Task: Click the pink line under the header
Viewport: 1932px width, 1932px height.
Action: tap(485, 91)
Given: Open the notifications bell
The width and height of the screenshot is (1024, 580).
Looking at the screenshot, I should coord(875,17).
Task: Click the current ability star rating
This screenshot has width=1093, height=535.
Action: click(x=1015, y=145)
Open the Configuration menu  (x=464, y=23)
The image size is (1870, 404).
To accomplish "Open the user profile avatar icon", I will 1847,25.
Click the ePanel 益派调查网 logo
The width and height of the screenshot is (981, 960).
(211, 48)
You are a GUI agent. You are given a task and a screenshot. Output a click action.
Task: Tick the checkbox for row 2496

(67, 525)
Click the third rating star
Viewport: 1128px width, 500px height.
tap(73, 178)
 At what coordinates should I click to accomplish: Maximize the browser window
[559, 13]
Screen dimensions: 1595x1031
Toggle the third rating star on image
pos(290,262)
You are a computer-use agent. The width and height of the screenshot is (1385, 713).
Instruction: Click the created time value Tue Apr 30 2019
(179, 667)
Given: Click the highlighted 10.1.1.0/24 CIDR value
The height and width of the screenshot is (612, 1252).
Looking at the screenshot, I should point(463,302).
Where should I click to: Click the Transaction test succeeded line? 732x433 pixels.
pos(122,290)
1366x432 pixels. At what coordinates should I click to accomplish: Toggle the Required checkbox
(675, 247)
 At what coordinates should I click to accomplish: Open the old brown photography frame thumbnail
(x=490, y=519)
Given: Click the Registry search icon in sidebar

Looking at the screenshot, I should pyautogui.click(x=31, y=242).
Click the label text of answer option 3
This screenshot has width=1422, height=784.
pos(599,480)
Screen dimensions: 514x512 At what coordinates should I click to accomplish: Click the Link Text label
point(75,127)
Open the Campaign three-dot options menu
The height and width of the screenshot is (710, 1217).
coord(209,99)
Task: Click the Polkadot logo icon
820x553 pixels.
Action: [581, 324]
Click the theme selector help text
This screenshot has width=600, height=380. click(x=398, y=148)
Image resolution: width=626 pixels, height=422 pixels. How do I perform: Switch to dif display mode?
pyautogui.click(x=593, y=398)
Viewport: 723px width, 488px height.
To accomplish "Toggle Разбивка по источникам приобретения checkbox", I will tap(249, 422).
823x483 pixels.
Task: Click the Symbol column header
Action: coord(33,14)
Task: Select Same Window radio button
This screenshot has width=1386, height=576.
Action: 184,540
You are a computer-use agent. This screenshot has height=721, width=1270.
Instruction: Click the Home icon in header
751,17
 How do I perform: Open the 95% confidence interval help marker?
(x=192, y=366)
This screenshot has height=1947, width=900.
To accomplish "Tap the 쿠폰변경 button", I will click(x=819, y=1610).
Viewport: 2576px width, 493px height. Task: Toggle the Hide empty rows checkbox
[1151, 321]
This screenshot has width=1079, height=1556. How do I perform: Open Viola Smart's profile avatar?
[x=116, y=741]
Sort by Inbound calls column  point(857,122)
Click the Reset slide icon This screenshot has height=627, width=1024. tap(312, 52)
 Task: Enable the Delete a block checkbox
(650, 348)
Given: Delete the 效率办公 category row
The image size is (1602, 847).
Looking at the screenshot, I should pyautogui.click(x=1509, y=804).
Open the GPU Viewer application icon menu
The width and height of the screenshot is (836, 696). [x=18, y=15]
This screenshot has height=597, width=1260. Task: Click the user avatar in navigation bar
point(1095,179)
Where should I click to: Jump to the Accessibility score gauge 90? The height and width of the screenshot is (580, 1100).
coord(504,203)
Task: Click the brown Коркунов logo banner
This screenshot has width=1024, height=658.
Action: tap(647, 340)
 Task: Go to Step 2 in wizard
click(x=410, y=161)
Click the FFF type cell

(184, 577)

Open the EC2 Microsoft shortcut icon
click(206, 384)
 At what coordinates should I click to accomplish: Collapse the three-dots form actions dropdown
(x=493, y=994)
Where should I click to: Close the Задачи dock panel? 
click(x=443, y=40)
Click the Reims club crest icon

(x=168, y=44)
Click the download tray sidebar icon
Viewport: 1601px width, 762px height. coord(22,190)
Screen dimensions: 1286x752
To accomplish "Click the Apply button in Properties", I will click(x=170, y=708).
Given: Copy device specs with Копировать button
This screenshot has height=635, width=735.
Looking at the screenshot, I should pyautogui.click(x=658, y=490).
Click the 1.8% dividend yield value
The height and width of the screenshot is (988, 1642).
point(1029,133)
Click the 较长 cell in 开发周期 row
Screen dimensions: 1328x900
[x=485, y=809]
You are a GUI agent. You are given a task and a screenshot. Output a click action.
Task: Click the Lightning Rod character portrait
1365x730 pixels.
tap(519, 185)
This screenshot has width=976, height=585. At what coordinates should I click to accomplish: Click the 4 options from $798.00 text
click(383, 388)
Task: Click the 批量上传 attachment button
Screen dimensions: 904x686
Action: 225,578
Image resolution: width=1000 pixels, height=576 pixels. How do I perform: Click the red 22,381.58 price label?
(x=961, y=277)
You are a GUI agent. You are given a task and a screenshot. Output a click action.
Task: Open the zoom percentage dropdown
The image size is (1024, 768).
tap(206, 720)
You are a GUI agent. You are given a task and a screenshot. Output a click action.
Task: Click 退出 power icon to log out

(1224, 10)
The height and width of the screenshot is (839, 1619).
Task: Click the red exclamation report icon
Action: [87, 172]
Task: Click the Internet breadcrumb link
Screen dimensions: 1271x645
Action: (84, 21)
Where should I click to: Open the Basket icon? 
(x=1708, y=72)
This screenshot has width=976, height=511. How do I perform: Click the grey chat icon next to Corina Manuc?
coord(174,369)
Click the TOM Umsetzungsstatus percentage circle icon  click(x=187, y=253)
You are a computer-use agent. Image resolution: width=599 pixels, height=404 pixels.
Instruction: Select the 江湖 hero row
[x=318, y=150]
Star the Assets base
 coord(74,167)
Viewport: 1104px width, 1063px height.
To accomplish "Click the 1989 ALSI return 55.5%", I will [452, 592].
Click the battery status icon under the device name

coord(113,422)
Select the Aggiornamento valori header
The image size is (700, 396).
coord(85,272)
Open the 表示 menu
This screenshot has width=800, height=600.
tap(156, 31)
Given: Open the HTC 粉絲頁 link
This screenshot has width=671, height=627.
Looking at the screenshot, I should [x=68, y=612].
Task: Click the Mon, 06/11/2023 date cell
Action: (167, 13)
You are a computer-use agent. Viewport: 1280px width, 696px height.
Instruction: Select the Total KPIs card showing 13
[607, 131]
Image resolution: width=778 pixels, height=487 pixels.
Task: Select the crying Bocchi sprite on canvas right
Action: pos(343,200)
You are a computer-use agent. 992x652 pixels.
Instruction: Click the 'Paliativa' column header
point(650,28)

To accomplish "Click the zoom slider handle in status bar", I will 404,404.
⁂
> **What you need to do**:
Print the listing above in its entirety, with every line exact.

> **Solved problem**:
Task: Click the pink line under the header
Viewport: 1932px width, 1932px height.
Action: tap(485, 91)
Given: Open the notifications bell
The width and height of the screenshot is (1024, 580).
Looking at the screenshot, I should coord(875,17).
Task: Click the current ability star rating
This screenshot has width=1093, height=535.
Action: click(x=1015, y=145)
Open the Configuration menu  (x=464, y=23)
The image size is (1870, 404).
To accomplish "Open the user profile avatar icon", I will 1847,25.
Click the ePanel 益派调查网 logo
The width and height of the screenshot is (981, 960).
(211, 48)
You are a GUI agent. You are given a task and a screenshot. Output a click action.
Task: Tick the checkbox for row 2496

(67, 525)
Click the third rating star
Viewport: 1128px width, 500px height.
tap(73, 178)
 At what coordinates should I click to accomplish: Maximize the browser window
[559, 13]
Screen dimensions: 1595x1031
Toggle the third rating star on image
pos(290,262)
You are a computer-use agent. The width and height of the screenshot is (1385, 713).
Instruction: Click the created time value Tue Apr 30 2019
(179, 667)
Given: Click the highlighted 10.1.1.0/24 CIDR value
The height and width of the screenshot is (612, 1252).
Looking at the screenshot, I should point(463,302).
Where should I click to: Click the Transaction test succeeded line? 732x433 pixels.
pos(122,290)
1366x432 pixels. At what coordinates should I click to accomplish: Toggle the Required checkbox
(675, 247)
 At what coordinates should I click to accomplish: Open the old brown photography frame thumbnail
(x=490, y=519)
Given: Click the Registry search icon in sidebar

Looking at the screenshot, I should pyautogui.click(x=31, y=242).
Click the label text of answer option 3
This screenshot has width=1422, height=784.
pos(599,480)
Screen dimensions: 514x512 At what coordinates should I click to accomplish: Click the Link Text label
point(75,127)
Open the Campaign three-dot options menu
The height and width of the screenshot is (710, 1217).
coord(209,99)
Task: Click the Polkadot logo icon
820x553 pixels.
Action: [581, 324]
Click the theme selector help text
This screenshot has width=600, height=380. click(x=398, y=148)
Image resolution: width=626 pixels, height=422 pixels. How do I perform: Switch to dif display mode?
pyautogui.click(x=593, y=398)
Viewport: 723px width, 488px height.
To accomplish "Toggle Разбивка по источникам приобретения checkbox", I will tap(249, 422).
823x483 pixels.
Task: Click the Symbol column header
Action: coord(33,14)
Task: Select Same Window radio button
This screenshot has width=1386, height=576.
Action: 184,540
You are a computer-use agent. This screenshot has height=721, width=1270.
Instruction: Click the Home icon in header
751,17
 How do I perform: Open the 95% confidence interval help marker?
(x=192, y=366)
This screenshot has height=1947, width=900.
To accomplish "Tap the 쿠폰변경 button", I will click(x=819, y=1610).
Viewport: 2576px width, 493px height. Task: Toggle the Hide empty rows checkbox
[1151, 321]
This screenshot has width=1079, height=1556. How do I perform: Open Viola Smart's profile avatar?
[x=116, y=741]
Sort by Inbound calls column  point(857,122)
Click the Reset slide icon This screenshot has height=627, width=1024. tap(312, 52)
 Task: Enable the Delete a block checkbox
(650, 348)
Given: Delete the 效率办公 category row
The image size is (1602, 847).
Looking at the screenshot, I should pyautogui.click(x=1509, y=804).
Open the GPU Viewer application icon menu
The width and height of the screenshot is (836, 696). [x=18, y=15]
This screenshot has height=597, width=1260. Task: Click the user avatar in navigation bar
point(1095,179)
Where should I click to: Jump to the Accessibility score gauge 90? The height and width of the screenshot is (580, 1100).
coord(504,203)
Task: Click the brown Коркунов logo banner
This screenshot has width=1024, height=658.
Action: tap(647, 340)
 Task: Go to Step 2 in wizard
click(x=410, y=161)
Click the FFF type cell

(184, 577)

Open the EC2 Microsoft shortcut icon
click(206, 384)
 At what coordinates should I click to accomplish: Collapse the three-dots form actions dropdown
(x=493, y=994)
Where should I click to: Close the Задачи dock panel? 
click(x=443, y=40)
Click the Reims club crest icon

(x=168, y=44)
Click the download tray sidebar icon
Viewport: 1601px width, 762px height. coord(22,190)
Screen dimensions: 1286x752
To accomplish "Click the Apply button in Properties", I will click(x=170, y=708).
Given: Copy device specs with Копировать button
This screenshot has height=635, width=735.
Looking at the screenshot, I should pyautogui.click(x=658, y=490).
Click the 1.8% dividend yield value
The height and width of the screenshot is (988, 1642).
point(1029,133)
Click the 较长 cell in 开发周期 row
Screen dimensions: 1328x900
[x=485, y=809]
You are a GUI agent. You are given a task and a screenshot. Output a click action.
Task: Click the Lightning Rod character portrait
1365x730 pixels.
tap(519, 185)
This screenshot has width=976, height=585. At what coordinates should I click to accomplish: Click the 4 options from $798.00 text
click(383, 388)
Task: Click the 批量上传 attachment button
Screen dimensions: 904x686
Action: 225,578
Image resolution: width=1000 pixels, height=576 pixels. How do I perform: Click the red 22,381.58 price label?
(x=961, y=277)
You are a GUI agent. You are given a task and a screenshot. Output a click action.
Task: Open the zoom percentage dropdown
The image size is (1024, 768).
tap(206, 720)
You are a GUI agent. You are given a task and a screenshot. Output a click action.
Task: Click 退出 power icon to log out

(1224, 10)
The height and width of the screenshot is (839, 1619).
Task: Click the red exclamation report icon
Action: [87, 172]
Task: Click the Internet breadcrumb link
Screen dimensions: 1271x645
Action: (84, 21)
Where should I click to: Open the Basket icon? 
(x=1708, y=72)
This screenshot has width=976, height=511. How do I perform: Click the grey chat icon next to Corina Manuc?
coord(174,369)
Click the TOM Umsetzungsstatus percentage circle icon  click(x=187, y=253)
You are a computer-use agent. Image resolution: width=599 pixels, height=404 pixels.
Instruction: Select the 江湖 hero row
[x=318, y=150]
Star the Assets base
 coord(74,167)
Viewport: 1104px width, 1063px height.
To accomplish "Click the 1989 ALSI return 55.5%", I will [452, 592].
Click the battery status icon under the device name

coord(113,422)
Select the Aggiornamento valori header
The image size is (700, 396).
coord(85,272)
Open the 表示 menu
This screenshot has width=800, height=600.
tap(156, 31)
Given: Open the HTC 粉絲頁 link
This screenshot has width=671, height=627.
Looking at the screenshot, I should [x=68, y=612].
Task: Click the Mon, 06/11/2023 date cell
Action: (167, 13)
You are a computer-use agent. Viewport: 1280px width, 696px height.
Instruction: Select the Total KPIs card showing 13
[607, 131]
Image resolution: width=778 pixels, height=487 pixels.
Task: Select the crying Bocchi sprite on canvas right
Action: pos(343,200)
You are a computer-use agent. 992x652 pixels.
Instruction: Click the 'Paliativa' column header
point(650,28)

To accomplish "Click the zoom slider handle in status bar", I will 404,404.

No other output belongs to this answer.